Besides being named Woman of the Year, it’s no wonder Palmer was also informally dubbed “most out-of-the-box thinker,” during the virtual award ceremony in January, where seven other honorees were recognized.
Palmer, who has had two internships with Make-A-Wish, said her passion for children and the nonprofit world has grown over the years.
“I’ve seen and heard of Wish stories and how positively the wishes impact a child’s life and family – it’s the kind of mission I want to be a part of.”
An advocate for Special Olympics and the Best Buddies program, Palmer can trace her love for children to her sophomore year in high school, where she was paired with Best Buddy Sarah, a student with a developmental disability.

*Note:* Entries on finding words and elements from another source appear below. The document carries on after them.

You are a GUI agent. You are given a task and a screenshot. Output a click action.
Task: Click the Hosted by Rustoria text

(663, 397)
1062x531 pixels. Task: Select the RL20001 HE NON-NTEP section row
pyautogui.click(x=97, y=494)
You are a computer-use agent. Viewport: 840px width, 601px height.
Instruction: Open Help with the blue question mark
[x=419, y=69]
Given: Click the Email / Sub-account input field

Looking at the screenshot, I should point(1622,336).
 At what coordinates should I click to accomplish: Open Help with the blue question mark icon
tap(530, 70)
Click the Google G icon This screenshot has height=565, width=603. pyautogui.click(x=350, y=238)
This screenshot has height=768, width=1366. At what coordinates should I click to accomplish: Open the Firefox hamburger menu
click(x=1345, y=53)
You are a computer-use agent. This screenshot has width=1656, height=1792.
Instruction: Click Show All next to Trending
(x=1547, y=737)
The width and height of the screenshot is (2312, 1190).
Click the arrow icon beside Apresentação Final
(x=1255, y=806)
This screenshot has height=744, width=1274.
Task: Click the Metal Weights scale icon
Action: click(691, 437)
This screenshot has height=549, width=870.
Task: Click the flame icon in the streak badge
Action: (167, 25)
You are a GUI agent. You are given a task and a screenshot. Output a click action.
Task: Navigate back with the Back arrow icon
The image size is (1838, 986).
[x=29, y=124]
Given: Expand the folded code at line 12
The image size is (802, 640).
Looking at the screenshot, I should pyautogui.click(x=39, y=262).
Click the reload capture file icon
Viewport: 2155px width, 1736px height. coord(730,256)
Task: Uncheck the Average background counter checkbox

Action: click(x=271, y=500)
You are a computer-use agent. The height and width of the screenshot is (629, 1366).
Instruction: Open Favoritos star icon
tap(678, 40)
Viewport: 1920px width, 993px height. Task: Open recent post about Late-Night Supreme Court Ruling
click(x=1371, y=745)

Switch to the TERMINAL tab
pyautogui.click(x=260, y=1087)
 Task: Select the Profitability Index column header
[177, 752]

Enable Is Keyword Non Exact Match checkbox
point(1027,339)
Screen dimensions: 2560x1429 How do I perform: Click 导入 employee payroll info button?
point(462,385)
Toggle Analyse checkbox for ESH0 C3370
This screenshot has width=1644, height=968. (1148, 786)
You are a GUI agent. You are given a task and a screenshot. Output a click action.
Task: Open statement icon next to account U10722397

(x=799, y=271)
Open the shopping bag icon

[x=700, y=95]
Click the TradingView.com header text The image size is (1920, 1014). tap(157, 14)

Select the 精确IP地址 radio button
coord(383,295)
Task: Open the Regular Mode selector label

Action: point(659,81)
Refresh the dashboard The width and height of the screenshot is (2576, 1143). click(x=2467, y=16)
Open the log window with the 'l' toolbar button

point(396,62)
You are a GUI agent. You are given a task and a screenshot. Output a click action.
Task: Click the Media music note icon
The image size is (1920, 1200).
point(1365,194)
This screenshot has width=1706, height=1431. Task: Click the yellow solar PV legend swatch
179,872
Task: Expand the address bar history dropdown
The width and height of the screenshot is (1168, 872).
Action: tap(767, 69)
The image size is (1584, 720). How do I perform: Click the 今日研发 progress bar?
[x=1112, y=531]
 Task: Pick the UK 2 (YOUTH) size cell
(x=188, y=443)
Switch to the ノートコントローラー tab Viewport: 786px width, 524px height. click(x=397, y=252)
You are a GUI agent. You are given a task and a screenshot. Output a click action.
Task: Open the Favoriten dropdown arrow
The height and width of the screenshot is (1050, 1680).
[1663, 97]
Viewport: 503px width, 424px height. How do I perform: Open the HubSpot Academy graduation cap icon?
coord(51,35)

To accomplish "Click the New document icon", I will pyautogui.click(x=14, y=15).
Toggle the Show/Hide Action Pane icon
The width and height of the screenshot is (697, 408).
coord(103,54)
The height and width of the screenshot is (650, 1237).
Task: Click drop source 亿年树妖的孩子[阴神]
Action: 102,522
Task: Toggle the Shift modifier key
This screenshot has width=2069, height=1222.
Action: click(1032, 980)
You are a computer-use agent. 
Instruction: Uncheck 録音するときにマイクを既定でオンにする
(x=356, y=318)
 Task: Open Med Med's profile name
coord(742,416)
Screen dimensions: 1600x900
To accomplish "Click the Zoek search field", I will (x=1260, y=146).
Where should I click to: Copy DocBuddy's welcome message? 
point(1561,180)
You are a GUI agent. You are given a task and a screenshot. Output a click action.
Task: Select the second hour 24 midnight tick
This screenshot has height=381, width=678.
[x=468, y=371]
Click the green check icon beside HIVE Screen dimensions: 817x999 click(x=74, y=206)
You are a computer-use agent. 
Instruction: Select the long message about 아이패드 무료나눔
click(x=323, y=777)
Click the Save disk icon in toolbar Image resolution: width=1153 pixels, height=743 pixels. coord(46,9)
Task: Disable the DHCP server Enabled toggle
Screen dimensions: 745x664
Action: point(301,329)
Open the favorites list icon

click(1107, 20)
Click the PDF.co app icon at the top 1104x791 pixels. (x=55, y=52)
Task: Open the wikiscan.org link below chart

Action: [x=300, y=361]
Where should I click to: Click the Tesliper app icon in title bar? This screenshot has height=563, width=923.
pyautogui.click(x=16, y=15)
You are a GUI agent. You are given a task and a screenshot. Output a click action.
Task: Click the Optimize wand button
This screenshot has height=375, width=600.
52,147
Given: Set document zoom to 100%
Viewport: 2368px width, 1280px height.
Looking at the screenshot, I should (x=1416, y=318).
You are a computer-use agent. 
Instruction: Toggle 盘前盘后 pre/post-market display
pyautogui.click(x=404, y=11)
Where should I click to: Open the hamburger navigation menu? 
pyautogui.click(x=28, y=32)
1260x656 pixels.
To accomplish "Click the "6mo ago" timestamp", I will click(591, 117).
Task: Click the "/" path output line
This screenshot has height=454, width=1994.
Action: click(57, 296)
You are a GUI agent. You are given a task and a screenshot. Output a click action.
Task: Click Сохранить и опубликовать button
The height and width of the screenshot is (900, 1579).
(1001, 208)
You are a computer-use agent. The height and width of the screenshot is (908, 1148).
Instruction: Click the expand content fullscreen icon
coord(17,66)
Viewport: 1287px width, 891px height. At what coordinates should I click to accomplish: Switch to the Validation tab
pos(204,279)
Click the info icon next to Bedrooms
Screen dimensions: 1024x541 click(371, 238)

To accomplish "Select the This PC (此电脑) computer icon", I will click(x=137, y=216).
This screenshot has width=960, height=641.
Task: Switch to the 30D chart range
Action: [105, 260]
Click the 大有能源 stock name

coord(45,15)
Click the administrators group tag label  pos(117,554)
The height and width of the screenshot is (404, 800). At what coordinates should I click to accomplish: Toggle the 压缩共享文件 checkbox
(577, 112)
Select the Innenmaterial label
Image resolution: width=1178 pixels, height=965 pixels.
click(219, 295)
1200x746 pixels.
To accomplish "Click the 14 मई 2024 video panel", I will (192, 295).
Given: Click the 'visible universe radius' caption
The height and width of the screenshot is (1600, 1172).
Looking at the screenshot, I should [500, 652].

“She and I still FaceTime about four times a day,” said Palmer. “She has been the biggest impact and driving factor in my life.”
People with special needs or even people with critical conditions, like those Make-A-Wish serves, just need a sense of normalcy and something to look forward to, said Palmer.
Palmer is taking classes and doing an internship now with Make-A-Wish North Carolina. Exactly where she’ll be working after graduation is uncertain at this point, but she’s excited about continuing her path in the nonprofit field.
“I love it – I’m definitely happiest when I’m doing this kind of work. I have always just felt like it was what I was born to do.”